Morne campagne ! Aux « affaires » ont succédé les violences suscitées dans certaines banlieues par un contrôle policier particulièrement brutal. Désormais, les déclarations des candidats semblent se perdre dans une indifférence grandissante de l’opinion. Il y a bien, ici et là, des propos plus vifs qui tentent de ranimer la flamme, mais on sent bien que le cœur n’y est pas.

A gauche, la tentative avortée d’une union tactique entre Benoît Hamon et Jean-Luc Mélanchon aura fait couler plus d’encre qu’elle n’aura mobilisé les énergies de ceux qui auraient pu construire un front commun. La force des égos l’aura emporté sur l’opportunité de créer une nouvelle dynamique et confirmé le caractère irréconciliable des deux camps. Quant à l’esquisse d’un programme commun entre le candidat du PS et celui des écologistes, elle ne fait rêver que ceux qui ne se sont pas encore aperçu du fait que les « verts » ne représentent plus grand-chose.

A droite, un François Fillon plus que jamais droit dans ses bottes poursuit une campagne peu audible tant il a troublé certains de ses électeurs et doit faire face à un profond désenchantement. Enfin, le centre dont Emmanuel Macron occupait encore seul l’espace en attendant que François Bayrou ne se déclare, cherche le projet qui pourrait être le sien.

Pendant ce temps, imperturbable, la candidate du Front National poursuit sa campagne avec la tranquille assurance que les affaires de détournements de fonds et d’emplois fictifs qui la cernent n’auront pas de prise sur son électorat.

Dans un peu plus de soixante jours, nous allons voter.

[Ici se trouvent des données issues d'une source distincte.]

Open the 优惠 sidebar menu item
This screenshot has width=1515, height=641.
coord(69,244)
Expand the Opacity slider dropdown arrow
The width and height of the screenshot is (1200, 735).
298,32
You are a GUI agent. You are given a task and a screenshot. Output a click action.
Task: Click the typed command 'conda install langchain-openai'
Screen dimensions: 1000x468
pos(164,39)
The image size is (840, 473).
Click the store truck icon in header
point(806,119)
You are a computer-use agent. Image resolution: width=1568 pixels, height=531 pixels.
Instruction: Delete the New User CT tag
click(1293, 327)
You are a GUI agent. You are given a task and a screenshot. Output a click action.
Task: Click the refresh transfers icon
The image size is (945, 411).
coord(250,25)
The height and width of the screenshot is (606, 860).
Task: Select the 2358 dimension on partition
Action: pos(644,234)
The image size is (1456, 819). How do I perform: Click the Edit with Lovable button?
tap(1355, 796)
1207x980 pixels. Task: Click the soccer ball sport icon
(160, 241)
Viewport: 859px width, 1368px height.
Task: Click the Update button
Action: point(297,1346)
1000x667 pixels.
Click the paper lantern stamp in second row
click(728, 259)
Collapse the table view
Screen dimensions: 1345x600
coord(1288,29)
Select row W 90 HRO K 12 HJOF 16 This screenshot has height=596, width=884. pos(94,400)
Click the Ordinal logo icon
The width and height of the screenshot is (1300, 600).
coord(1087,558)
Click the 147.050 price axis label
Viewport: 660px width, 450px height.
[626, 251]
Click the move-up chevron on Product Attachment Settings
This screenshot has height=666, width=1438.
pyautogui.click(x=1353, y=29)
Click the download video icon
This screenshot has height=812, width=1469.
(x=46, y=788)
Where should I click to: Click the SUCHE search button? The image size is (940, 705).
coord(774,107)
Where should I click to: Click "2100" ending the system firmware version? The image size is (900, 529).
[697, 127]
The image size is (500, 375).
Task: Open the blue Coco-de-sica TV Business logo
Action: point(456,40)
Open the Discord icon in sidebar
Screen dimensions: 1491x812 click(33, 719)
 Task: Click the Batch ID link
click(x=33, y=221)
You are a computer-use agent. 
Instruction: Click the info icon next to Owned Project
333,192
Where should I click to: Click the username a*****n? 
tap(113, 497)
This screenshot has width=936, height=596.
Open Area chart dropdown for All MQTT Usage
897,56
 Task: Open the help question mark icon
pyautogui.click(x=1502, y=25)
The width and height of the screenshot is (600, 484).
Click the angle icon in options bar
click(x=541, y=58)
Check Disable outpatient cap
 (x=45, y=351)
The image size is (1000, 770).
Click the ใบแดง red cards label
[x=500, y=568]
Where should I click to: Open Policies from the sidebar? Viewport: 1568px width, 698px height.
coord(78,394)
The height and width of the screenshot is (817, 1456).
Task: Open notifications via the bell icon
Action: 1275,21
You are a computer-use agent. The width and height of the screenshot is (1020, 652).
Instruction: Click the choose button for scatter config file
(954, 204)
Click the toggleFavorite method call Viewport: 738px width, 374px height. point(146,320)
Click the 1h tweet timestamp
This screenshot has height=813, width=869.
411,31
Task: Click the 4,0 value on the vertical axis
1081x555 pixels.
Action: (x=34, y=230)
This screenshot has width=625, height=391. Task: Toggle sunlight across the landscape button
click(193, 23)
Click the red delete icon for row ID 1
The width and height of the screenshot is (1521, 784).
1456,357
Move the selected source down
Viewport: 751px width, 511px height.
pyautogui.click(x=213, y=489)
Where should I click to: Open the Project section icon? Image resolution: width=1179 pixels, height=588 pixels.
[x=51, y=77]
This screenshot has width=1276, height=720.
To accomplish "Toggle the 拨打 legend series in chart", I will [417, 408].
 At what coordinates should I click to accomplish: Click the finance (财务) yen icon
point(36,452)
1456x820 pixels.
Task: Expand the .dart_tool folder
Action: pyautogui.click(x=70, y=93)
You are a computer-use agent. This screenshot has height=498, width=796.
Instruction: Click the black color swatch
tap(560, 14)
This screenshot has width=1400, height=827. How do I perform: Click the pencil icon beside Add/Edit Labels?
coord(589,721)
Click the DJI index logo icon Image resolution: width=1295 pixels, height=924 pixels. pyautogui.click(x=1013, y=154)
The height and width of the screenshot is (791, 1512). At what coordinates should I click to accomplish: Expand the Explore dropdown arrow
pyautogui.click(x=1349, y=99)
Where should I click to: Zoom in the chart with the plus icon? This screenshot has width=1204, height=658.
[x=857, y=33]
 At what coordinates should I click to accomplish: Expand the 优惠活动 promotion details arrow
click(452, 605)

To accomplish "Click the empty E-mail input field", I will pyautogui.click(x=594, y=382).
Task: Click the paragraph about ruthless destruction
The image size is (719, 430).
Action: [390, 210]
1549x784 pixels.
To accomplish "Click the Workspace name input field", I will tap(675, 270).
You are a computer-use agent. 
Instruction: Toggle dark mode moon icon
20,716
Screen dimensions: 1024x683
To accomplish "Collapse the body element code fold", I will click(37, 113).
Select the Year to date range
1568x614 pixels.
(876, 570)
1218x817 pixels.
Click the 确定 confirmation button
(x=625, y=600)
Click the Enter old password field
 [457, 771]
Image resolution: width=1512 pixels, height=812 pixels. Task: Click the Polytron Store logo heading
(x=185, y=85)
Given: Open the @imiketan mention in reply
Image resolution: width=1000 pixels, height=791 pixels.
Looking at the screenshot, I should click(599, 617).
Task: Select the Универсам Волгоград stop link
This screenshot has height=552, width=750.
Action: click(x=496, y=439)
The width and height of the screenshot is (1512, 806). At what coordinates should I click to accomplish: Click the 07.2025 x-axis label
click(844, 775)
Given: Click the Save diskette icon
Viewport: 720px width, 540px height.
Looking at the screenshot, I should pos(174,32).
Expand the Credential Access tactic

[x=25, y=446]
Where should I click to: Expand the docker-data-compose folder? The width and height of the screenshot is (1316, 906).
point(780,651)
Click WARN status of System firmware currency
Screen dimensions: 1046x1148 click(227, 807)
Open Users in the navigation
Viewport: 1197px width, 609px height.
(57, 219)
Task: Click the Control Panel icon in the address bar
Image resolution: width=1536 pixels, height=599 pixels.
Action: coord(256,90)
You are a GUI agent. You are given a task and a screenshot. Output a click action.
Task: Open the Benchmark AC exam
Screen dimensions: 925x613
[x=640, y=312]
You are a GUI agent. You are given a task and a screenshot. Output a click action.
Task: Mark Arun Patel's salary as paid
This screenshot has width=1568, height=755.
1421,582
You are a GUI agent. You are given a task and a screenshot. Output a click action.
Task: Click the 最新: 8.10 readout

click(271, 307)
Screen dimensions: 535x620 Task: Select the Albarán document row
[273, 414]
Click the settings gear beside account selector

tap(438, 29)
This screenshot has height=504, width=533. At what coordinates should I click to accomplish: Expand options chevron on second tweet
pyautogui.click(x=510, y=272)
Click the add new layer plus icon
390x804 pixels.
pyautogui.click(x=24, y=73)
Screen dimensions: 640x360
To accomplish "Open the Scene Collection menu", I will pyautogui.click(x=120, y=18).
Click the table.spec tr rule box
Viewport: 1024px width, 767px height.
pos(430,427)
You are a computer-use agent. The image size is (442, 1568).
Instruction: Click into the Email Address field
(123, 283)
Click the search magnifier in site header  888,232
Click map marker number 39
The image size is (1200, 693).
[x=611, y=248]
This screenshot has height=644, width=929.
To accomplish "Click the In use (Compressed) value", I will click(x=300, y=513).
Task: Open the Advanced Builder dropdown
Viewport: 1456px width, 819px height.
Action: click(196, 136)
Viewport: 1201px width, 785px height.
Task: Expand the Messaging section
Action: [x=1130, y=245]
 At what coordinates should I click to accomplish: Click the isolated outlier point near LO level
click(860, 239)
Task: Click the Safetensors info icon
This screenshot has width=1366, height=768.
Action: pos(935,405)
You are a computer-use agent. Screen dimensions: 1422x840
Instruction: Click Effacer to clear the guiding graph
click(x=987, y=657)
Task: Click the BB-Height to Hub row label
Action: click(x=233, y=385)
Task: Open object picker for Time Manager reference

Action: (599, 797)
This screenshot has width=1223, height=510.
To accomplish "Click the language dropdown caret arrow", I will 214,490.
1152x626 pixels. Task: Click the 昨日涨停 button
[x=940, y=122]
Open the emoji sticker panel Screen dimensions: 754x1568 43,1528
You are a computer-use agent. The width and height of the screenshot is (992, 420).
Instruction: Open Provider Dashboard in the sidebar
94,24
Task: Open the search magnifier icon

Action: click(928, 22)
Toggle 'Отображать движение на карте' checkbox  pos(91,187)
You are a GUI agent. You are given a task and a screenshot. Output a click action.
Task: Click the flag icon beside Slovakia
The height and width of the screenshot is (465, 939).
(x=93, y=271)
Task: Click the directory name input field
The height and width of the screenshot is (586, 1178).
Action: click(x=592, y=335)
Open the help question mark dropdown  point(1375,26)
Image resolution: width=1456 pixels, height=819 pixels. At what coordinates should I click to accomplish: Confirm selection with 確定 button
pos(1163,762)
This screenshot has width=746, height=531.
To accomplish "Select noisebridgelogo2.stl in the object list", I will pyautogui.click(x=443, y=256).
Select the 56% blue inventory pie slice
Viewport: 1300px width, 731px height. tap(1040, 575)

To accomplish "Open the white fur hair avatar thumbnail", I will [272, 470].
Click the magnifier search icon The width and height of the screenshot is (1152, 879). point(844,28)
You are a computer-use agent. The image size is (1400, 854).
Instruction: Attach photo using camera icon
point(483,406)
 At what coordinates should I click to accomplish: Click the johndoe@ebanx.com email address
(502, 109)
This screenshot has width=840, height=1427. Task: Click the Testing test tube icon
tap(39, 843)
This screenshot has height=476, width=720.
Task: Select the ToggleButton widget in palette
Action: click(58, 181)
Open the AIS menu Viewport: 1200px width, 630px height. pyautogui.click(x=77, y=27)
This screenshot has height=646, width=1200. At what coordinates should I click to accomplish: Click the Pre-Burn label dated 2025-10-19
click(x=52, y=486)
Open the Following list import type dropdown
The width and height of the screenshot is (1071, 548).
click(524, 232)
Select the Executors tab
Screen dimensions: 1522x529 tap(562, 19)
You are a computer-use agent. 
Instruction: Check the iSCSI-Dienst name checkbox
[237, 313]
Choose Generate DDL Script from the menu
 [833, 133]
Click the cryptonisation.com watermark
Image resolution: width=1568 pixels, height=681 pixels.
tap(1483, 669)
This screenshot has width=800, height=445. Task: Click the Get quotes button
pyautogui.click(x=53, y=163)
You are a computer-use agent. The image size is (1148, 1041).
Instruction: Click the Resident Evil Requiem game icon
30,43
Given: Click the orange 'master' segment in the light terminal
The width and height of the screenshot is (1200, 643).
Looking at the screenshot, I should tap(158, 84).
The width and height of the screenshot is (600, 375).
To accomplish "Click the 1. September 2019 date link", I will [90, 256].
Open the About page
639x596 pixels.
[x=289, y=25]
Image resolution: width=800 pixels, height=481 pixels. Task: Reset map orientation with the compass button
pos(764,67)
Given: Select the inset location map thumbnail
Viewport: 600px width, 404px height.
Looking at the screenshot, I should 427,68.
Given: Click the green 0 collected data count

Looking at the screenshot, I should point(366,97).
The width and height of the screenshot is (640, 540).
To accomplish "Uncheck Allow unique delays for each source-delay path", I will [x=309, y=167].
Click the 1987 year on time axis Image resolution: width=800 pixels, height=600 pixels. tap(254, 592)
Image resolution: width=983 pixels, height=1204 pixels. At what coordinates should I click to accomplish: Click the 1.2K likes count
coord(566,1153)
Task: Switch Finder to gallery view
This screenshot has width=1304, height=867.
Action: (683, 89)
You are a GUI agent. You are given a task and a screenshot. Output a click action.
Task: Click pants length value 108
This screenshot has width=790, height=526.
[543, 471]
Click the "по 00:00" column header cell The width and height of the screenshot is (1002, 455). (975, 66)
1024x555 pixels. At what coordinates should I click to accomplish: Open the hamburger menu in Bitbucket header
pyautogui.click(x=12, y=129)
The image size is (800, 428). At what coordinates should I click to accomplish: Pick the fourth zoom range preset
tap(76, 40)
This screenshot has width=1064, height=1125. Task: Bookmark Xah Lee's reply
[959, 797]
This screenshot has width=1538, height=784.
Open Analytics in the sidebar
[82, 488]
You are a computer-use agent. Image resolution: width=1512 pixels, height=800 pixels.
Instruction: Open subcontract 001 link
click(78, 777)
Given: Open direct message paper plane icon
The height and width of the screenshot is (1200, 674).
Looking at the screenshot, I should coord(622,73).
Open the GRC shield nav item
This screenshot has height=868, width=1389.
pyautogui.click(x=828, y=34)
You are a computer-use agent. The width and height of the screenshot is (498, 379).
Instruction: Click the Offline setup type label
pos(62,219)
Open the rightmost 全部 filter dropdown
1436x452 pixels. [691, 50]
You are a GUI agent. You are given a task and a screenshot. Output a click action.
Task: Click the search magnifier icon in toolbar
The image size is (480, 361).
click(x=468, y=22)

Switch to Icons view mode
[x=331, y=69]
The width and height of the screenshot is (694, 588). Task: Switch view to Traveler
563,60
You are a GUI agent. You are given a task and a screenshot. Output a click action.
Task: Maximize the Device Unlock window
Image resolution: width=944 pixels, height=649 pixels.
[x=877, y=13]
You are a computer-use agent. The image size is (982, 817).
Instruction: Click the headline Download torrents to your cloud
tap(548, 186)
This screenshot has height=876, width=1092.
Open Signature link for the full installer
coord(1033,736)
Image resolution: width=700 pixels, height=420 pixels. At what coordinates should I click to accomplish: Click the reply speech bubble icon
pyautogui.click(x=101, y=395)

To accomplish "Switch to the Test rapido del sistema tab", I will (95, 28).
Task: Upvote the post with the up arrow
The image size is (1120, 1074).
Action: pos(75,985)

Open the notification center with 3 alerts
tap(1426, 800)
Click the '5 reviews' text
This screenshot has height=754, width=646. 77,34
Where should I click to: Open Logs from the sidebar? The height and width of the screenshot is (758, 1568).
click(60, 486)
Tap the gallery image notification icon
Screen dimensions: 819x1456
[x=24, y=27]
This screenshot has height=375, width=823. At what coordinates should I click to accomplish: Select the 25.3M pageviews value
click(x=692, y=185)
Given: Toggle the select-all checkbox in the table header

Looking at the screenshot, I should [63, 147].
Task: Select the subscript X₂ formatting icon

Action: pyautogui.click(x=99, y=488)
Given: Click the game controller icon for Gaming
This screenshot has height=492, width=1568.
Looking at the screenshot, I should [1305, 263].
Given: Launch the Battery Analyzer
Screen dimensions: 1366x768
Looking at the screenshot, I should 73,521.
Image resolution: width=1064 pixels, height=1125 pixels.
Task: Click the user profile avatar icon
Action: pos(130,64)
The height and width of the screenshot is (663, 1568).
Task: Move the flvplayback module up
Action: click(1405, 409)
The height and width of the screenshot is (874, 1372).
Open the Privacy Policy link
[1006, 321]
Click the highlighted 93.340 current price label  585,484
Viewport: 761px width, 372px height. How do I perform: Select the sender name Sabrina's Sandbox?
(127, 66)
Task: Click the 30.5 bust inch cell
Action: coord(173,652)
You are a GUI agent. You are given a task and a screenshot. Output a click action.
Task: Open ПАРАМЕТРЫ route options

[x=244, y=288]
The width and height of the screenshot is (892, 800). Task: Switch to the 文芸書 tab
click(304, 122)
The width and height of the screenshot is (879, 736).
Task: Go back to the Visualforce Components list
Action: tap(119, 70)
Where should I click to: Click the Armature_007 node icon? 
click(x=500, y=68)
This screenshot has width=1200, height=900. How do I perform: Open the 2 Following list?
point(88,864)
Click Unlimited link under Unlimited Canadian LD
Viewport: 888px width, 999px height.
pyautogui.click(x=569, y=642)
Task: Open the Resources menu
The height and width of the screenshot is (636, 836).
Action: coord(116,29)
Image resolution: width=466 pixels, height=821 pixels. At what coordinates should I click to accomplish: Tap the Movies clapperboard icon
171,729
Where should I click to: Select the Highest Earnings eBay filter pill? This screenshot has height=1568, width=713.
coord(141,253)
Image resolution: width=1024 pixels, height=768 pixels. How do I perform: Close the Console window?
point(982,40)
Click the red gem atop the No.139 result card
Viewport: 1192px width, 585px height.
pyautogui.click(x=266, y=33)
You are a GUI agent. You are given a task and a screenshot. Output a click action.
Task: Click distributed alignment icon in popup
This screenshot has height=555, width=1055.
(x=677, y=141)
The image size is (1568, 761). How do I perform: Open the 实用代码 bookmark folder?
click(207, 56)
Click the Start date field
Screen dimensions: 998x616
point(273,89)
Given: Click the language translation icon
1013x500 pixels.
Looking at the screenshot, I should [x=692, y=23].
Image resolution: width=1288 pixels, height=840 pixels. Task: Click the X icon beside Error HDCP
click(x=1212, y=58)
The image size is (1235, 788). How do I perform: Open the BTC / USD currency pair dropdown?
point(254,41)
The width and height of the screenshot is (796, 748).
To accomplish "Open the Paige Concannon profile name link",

Nous devrions donc être en train de débattre de l’avenir, c’est à dire de la place et du rôle de l’Etat dans notre société, de la manière de rendre l’école plus performante, de la façon dont la collectivité doit faire preuve de solidarité à l’égard des plus pauvres et des exclus, de la contribution de la France à la relance du projet européen, de la voix qu’elle devra faire entendre sur la scène internationale… Mais il n’en est rien ! Dans ce contexte morose, comment éviter que le désenchantement ne se transforme en abstention record pour les scrutins des 23 avril et 7 mai ?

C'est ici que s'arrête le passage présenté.